TASK OBJECTIVE:
Repeat, word for word and with nothing added, each line from the one containing "The image size" to the final line of the data, keeping both ends. Pictures are not part of the copy.

===== DATA IN THIS EXERCISE =====

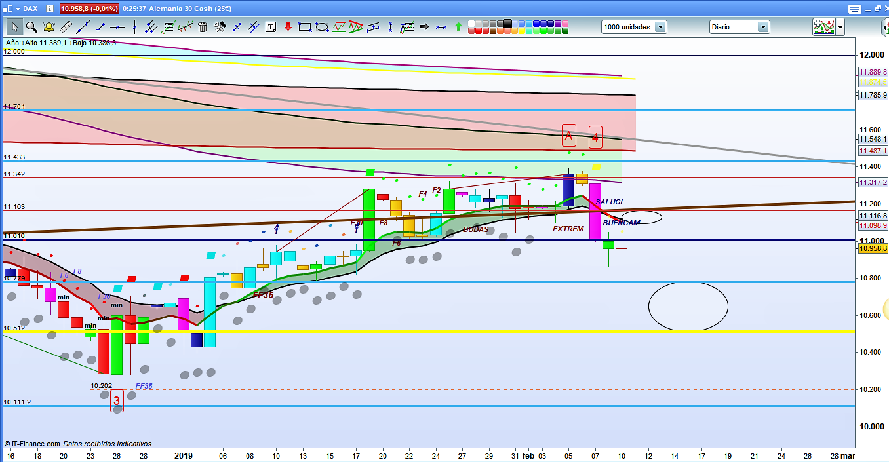Image resolution: width=889 pixels, height=462 pixels.
Task: Select the arrow cursor tool
Action: pos(14,27)
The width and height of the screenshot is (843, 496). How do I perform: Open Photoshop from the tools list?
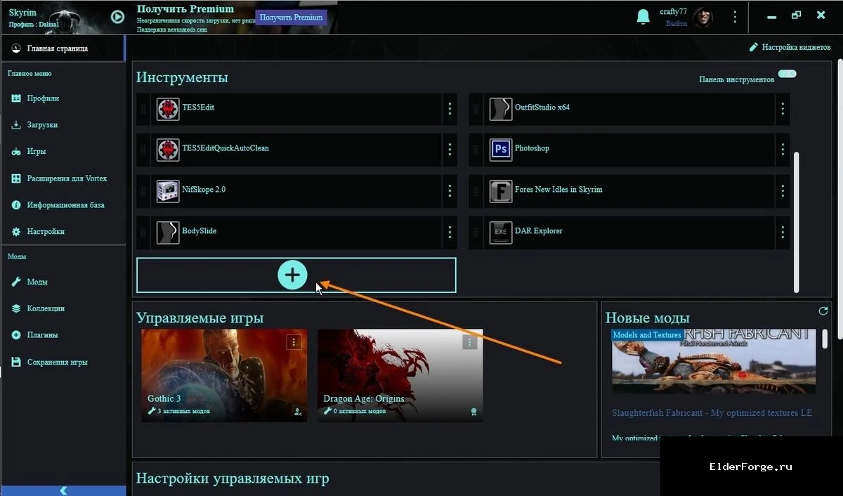click(500, 149)
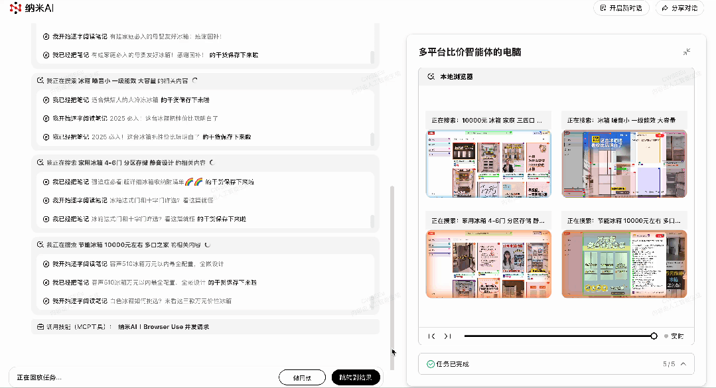Open the 10000元 冰箱 家庭 browser thumbnail

[488, 164]
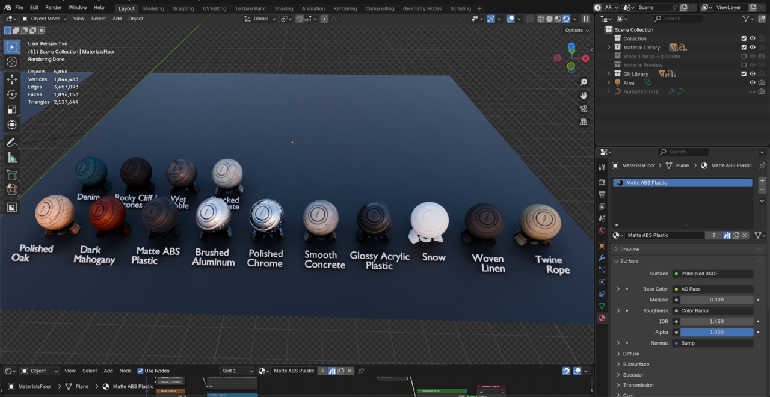Viewport: 770px width, 397px height.
Task: Switch between perspective and orthographic grid icon
Action: (584, 122)
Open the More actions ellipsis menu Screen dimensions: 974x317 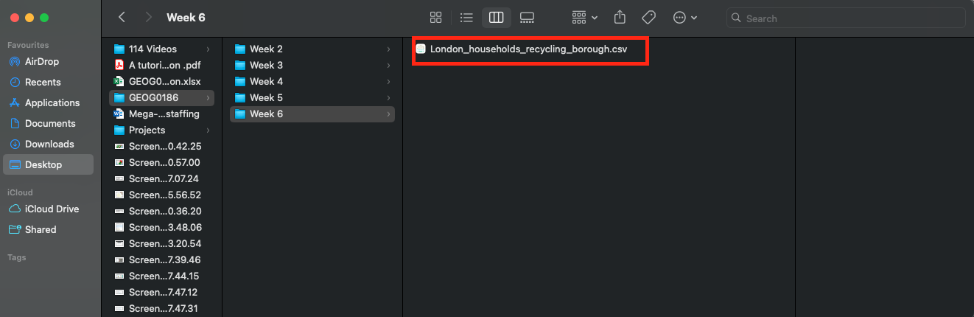point(684,17)
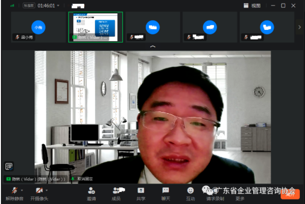
Task: Unmute the microphone (解除静音)
Action: coord(14,190)
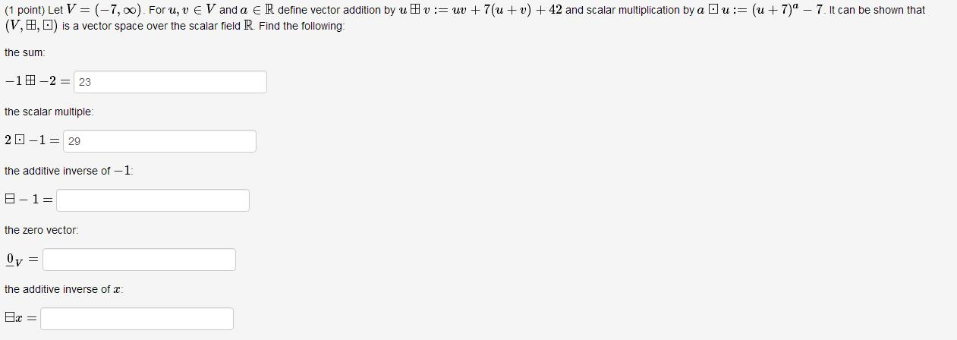Click the empty additive inverse of −1 field

pos(153,200)
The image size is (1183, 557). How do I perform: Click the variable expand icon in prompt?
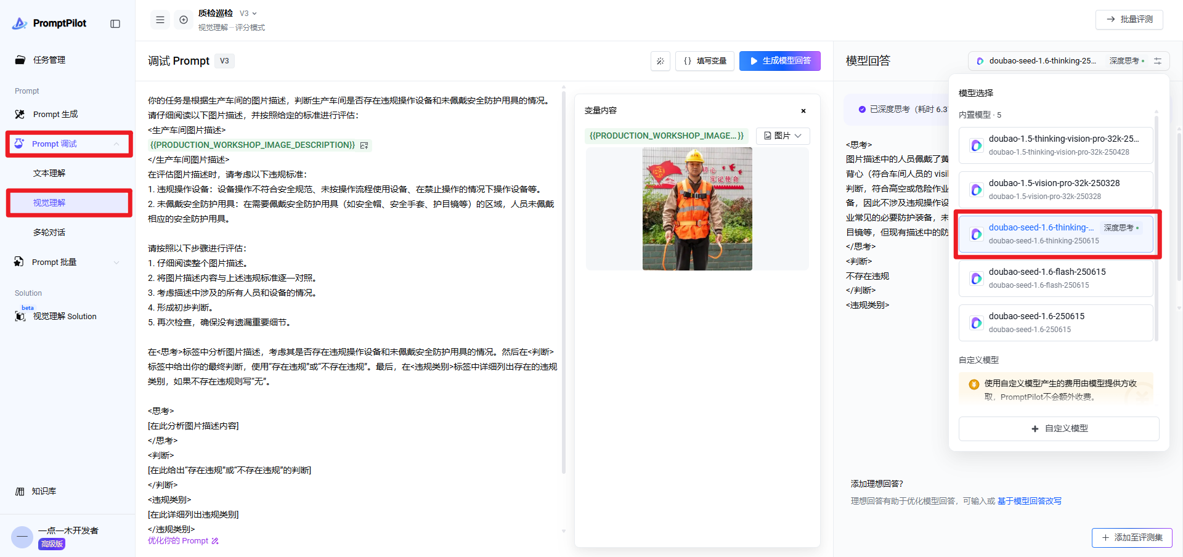click(364, 145)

=====

WRITTEN SOLUTION:
The image size is (1183, 557). How do I perform: Click the variable expand icon in prompt?
click(364, 145)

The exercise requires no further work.